Geschreven door Jeroen de Ridder / 

22 juli 2016 / 

Lewis en het lege universum

Een tijd geleden heb ik hier al eens iets geschreven over de vraag of de enorme omvang en leegte van het universum een argument tegen theïsme en voor atheïsme oplevert. Als er een God bestaat die zich (vooral) bekommert om mensen, zou je toch niet verwachten dat hij mensen in een minuscuul uithoekje in zo’n onvoorstelbaar groot universum stopt en dat ze bovendien pas na miljarden jaren op het toneel verschijnen.

Zoals dat wel vaker gaat, was ik niet de eerste of de enige die hierover na had zitten denken. Blaise Pascal was al onder de indruk van hoe onbetekenend mensen lijken te zijn op de schaal van het universum: ‘Want wat is de mens tenslotte in de natuur? Een niets vergeleken met het oneindige, een Al in vergelijking met het niet, een midden tussen niets en alles, oneindig verre ervan de uitersten te bevatten.’

 

Menselijke emoties

Aan het begin van zijn boek over het probleem van het lijden, noemt C.S. Lewis de schaalgrootte en leegte van het universum – uiteraard naast het lijden in de wereld – als een van de sterkste redenen die hij zag om atheïst te zijn.

Hoewel Lewis in Het probleem van het lijden verder niet over deze kwestie schrijft, ontdekte ik een ander essay – ‘Dogma and the universe’ – waarin hij er wel expliciet op ingaat. Hij komt met een verrassend idee. Hij suggereert namelijk dat mensen die denken dat de schaal van het universum tegen het bestaan van God pleit, zich laten meevoeren door al te menselijke emoties.

 

Intuïtief absurd

Het hele argument, schrijft Lewis, berust op de aanname dat verschillen in omvang, aantal of duur samengaan met verschillen in waarde. Zonder die aanname is er geen reden om te zeggen dat de kleine mensheid op haar bescheiden planeetje niet het allerbelangrijkste in het universum zou kunnen zijn. Maar deze aanname is puur emotioneel; er is geen rationele basis voor.

Dat zie je als je doordenkt over een paar voorbeelden. Het lijkt intuïtief inderdaad absurd om te denken dat één mens belangrijker zou kunnen zijn voor God dan een compleet sterrenstelsel – zo’n stelsel is immers bijna oneindig veel groter. Maar in andere gevallen gaat dit niet op. Het is niet vreemd om te denken dat één mens belangrijker is dan een verzameling moleculen, hoewel er toch bijna oneindig veel meer moleculen dan mensen zijn.
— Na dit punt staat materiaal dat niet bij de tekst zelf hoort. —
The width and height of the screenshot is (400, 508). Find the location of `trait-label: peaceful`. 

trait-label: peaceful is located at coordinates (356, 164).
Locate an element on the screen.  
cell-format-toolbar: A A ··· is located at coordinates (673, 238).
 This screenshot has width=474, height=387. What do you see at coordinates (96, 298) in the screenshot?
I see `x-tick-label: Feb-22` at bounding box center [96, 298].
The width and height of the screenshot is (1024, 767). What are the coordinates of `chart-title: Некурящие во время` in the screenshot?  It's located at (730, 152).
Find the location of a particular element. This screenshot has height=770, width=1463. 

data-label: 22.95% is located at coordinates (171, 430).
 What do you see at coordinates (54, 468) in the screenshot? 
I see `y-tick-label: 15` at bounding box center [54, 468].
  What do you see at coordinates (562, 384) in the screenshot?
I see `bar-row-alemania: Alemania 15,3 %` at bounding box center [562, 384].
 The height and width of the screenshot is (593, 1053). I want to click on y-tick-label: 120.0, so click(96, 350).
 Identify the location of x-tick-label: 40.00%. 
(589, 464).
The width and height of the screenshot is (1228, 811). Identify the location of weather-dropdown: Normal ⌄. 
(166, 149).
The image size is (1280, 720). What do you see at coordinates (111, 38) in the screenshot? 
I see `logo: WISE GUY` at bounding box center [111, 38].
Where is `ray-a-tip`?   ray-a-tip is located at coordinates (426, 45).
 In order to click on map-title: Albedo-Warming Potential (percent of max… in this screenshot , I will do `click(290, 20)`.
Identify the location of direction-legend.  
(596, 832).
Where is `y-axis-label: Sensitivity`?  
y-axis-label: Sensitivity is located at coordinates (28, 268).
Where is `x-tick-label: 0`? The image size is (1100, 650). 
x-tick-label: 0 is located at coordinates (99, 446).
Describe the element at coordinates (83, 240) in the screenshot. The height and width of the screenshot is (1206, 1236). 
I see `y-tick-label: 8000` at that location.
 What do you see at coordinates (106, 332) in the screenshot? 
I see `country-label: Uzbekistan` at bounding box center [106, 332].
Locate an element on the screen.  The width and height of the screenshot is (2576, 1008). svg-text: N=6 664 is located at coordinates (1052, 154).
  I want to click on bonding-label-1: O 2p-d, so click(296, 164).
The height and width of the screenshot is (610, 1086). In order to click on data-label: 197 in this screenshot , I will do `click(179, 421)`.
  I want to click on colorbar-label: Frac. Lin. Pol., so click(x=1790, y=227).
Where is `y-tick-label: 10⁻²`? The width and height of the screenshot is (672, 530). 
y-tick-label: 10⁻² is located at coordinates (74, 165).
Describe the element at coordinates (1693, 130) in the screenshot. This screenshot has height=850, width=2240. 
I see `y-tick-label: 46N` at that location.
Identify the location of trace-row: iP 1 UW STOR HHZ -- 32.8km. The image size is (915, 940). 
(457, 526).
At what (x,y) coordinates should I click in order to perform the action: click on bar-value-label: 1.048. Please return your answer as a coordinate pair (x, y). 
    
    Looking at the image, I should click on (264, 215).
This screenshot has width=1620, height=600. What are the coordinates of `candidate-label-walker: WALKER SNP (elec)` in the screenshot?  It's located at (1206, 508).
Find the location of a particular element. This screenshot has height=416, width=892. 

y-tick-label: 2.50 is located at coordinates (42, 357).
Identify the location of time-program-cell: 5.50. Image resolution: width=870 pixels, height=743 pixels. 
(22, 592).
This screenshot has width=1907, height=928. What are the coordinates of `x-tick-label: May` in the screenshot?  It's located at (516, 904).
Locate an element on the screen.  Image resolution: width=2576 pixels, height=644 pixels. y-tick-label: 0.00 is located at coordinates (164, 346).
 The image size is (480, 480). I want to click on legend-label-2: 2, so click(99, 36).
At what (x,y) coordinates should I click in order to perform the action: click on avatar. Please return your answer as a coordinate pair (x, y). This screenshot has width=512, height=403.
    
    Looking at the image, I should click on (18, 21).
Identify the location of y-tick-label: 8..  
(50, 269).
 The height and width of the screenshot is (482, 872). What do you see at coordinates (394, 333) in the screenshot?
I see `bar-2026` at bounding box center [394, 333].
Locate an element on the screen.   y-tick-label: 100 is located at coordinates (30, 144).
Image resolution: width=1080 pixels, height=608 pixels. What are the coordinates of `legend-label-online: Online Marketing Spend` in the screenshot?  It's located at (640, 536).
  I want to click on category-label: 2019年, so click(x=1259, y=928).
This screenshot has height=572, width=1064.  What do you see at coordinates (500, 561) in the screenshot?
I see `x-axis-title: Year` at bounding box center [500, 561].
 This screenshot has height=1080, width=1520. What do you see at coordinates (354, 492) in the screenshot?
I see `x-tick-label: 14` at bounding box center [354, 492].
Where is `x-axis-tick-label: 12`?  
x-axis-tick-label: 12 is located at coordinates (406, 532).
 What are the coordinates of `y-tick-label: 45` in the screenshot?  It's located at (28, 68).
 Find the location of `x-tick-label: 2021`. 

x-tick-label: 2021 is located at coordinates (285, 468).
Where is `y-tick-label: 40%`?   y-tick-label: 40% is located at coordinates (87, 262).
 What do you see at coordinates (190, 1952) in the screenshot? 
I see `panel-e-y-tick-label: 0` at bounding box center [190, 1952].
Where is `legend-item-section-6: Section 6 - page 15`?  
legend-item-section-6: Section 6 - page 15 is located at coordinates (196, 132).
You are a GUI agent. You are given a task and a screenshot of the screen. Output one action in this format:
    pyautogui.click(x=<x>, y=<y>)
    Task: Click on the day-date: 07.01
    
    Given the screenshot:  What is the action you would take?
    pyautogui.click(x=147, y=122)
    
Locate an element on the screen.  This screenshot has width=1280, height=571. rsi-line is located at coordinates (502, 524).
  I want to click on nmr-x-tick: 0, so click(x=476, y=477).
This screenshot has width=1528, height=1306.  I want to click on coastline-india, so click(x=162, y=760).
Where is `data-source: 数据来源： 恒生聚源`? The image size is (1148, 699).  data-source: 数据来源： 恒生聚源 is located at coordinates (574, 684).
En als we kleinere verschillen bekijken, is er al helemaal geen verband meer te ontdekken tussen omvang en waarde. Ik ben niet meer waard dan mijn vrouw omdat ik bijna twee meter lang ben en zij nog geen 1 meter 70 is.

 

Een rationele geest

Wat hier aan de hand is, stelt Lewis voor, is dat onze dichterlijke natuur ontwaakt wanneer we oog in oog staan met enorme verschillen in omvang, aantal of duur. We zien daardoor niet meer slechts een groot kwantitatief verschil, maar een kwalitatief verschil. We ervaren zoiets onvoorstelbaar groots als het universum als bewonderenswaardig, ontzagwekkend, subliem. Een zuiver rationele geest, zonder emoties en verbeelding – Mr. Spock uit Star Trek, voor de liefhebbers – zou deze ervaringen echter nooit hebben. Mensen kijken met verwondering naar de sterrenhemel, apen niet. Je zou daarom zelfs kunnen zeggen dat het universum zijn grootsheid aan ons dankt!

 

Slotsom

Er is dus geen basis om uit de bescheiden schaal van de mensheid in het universum af te leiden dat ze er niet toe doet. Wie dat wel doet, heeft het domein van de rationele argumenten verlaten en geeft zich over aan dichterlijke verbeelding.